→ Task to complete:
Look for "You are a computer-use agent. Screen" in the listing below, then copy exactly the line it appears in and all lines after it to the end, and nothing more.

→ Provided records:
◇ ◇ ◇ ◇ ◇ ◇ ◇
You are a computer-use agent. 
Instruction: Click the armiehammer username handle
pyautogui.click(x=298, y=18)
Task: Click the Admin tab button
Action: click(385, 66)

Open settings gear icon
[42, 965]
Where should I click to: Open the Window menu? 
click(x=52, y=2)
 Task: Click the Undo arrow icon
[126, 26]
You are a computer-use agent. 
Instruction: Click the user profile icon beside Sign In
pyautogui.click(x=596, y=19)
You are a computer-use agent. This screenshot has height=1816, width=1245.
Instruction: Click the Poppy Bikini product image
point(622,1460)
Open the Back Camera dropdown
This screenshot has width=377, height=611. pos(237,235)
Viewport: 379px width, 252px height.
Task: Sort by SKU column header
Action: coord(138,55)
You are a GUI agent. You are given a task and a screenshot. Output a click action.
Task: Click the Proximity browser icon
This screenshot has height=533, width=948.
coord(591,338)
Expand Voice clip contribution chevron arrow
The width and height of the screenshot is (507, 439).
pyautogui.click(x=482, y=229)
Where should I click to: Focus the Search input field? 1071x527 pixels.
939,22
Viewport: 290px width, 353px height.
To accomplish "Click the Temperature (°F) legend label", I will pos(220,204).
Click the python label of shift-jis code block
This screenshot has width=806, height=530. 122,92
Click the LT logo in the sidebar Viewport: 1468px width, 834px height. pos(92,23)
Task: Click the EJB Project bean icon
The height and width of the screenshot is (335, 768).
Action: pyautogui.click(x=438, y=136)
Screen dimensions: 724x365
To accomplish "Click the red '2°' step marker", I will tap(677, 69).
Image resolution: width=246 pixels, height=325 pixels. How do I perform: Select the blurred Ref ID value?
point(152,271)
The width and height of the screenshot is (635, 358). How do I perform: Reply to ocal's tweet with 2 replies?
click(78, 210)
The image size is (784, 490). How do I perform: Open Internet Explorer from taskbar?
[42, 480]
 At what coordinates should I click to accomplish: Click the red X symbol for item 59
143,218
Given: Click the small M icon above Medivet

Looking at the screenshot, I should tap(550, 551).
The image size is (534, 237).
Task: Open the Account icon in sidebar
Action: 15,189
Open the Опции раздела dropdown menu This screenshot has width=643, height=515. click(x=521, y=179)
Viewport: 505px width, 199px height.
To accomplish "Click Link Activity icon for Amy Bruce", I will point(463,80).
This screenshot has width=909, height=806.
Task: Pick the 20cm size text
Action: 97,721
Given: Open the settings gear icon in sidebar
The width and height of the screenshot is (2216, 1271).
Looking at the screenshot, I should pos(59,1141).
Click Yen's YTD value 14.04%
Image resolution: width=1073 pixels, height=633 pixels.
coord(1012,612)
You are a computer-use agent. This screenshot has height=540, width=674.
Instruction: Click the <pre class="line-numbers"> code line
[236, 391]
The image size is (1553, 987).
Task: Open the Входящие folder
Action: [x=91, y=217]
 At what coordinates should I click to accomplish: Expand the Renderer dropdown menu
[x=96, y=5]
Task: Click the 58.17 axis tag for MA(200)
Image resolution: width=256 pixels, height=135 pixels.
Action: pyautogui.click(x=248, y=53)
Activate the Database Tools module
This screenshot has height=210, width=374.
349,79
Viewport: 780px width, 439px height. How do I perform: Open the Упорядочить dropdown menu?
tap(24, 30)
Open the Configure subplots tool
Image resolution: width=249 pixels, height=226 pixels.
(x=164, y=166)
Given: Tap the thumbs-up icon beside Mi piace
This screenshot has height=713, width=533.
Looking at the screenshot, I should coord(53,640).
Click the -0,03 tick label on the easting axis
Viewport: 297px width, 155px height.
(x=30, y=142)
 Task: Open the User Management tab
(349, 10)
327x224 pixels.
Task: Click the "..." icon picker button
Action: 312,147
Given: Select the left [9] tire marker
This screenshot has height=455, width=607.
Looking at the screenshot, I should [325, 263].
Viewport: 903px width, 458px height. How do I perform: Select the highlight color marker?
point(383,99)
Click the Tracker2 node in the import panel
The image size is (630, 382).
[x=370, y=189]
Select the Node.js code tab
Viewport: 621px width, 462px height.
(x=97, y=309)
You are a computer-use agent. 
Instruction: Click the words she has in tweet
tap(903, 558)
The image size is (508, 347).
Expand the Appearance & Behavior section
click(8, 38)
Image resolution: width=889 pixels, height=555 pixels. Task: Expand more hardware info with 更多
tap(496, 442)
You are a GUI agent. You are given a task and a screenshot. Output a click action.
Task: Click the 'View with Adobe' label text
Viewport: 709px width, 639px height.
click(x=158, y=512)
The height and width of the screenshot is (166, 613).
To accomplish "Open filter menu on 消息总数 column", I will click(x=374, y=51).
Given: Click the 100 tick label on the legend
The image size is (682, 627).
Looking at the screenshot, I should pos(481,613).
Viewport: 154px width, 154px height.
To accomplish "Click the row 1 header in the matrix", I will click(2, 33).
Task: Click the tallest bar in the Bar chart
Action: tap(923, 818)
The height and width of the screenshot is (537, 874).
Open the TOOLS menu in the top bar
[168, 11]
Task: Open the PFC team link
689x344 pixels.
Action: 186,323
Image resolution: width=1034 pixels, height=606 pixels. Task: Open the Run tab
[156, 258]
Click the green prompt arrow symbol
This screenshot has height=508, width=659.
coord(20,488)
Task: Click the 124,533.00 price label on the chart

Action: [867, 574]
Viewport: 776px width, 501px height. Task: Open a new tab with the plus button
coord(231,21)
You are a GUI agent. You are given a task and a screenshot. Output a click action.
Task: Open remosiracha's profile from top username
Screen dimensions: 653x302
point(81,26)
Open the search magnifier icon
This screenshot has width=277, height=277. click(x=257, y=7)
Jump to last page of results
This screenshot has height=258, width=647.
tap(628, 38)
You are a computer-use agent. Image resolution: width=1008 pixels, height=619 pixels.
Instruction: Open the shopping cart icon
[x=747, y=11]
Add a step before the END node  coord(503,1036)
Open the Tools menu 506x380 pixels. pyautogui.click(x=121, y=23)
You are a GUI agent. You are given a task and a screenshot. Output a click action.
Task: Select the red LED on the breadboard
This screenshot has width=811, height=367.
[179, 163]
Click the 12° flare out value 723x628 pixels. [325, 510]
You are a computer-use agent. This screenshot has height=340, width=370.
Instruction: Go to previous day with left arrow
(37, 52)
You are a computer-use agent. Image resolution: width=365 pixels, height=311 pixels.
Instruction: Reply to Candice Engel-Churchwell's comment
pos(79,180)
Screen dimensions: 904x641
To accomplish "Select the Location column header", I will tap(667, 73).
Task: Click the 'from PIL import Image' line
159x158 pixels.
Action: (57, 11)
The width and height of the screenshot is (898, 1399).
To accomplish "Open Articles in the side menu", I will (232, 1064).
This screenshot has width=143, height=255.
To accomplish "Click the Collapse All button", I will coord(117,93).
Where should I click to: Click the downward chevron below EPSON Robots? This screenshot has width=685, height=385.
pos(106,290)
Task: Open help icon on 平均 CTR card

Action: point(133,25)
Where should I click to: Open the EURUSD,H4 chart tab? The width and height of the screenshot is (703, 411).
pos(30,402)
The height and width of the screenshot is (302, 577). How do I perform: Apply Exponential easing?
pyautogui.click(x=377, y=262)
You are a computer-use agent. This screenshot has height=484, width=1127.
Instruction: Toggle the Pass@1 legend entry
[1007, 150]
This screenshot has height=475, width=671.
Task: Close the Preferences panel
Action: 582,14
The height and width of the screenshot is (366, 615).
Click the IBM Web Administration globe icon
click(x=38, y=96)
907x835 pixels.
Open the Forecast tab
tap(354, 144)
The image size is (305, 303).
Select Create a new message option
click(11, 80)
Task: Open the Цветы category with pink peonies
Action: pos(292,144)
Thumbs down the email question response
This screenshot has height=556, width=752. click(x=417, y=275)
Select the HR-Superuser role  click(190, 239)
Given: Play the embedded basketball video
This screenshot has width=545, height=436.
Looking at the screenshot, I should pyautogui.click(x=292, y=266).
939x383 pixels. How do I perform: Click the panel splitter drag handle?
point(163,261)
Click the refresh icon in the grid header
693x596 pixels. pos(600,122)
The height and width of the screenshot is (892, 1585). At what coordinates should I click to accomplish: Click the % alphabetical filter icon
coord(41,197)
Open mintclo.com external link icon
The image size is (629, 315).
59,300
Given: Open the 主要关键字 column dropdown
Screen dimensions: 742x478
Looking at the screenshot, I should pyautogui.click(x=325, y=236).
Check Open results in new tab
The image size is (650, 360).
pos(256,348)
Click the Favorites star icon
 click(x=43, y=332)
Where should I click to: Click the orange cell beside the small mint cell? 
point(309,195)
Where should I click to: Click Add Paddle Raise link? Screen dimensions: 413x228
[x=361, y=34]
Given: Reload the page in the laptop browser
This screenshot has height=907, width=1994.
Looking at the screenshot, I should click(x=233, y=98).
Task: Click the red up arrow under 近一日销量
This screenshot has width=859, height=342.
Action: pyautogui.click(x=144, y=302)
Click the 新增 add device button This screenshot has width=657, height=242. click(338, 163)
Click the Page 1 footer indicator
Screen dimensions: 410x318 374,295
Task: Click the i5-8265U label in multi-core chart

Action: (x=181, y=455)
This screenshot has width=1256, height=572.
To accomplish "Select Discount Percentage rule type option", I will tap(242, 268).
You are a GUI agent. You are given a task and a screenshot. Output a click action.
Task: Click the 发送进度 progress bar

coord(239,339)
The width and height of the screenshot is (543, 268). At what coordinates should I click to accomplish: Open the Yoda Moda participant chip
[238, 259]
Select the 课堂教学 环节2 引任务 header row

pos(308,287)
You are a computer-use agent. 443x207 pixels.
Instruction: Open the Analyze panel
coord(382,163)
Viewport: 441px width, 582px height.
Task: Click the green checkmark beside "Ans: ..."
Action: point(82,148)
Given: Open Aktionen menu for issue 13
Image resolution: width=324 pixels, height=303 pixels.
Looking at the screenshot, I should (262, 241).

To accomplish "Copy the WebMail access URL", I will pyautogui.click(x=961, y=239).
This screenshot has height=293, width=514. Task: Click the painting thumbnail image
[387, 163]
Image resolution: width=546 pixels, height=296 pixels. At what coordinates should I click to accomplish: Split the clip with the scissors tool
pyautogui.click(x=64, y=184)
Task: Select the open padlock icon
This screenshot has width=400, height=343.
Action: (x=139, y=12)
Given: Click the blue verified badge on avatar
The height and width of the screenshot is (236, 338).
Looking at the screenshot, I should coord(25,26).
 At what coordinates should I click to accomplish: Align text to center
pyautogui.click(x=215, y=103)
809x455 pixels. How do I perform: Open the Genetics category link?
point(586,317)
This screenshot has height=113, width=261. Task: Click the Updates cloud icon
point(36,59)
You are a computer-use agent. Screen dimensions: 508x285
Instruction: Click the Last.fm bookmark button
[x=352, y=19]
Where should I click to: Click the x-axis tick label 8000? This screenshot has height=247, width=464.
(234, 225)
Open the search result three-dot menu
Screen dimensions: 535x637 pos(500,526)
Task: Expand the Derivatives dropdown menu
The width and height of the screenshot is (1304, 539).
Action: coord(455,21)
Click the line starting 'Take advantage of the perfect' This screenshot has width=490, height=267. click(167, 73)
◇ ◇ ◇ ◇ ◇ ◇ ◇
→ Response for this exercise:
You are a computer-use agent. Screen dimensions: 508x285
Instruction: Click the Last.fm bookmark button
[x=352, y=19]
Where should I click to: Click the x-axis tick label 8000? This screenshot has height=247, width=464.
(234, 225)
Open the search result three-dot menu
Screen dimensions: 535x637 pos(500,526)
Task: Expand the Derivatives dropdown menu
The width and height of the screenshot is (1304, 539).
Action: coord(455,21)
Click the line starting 'Take advantage of the perfect' This screenshot has width=490, height=267. click(167, 73)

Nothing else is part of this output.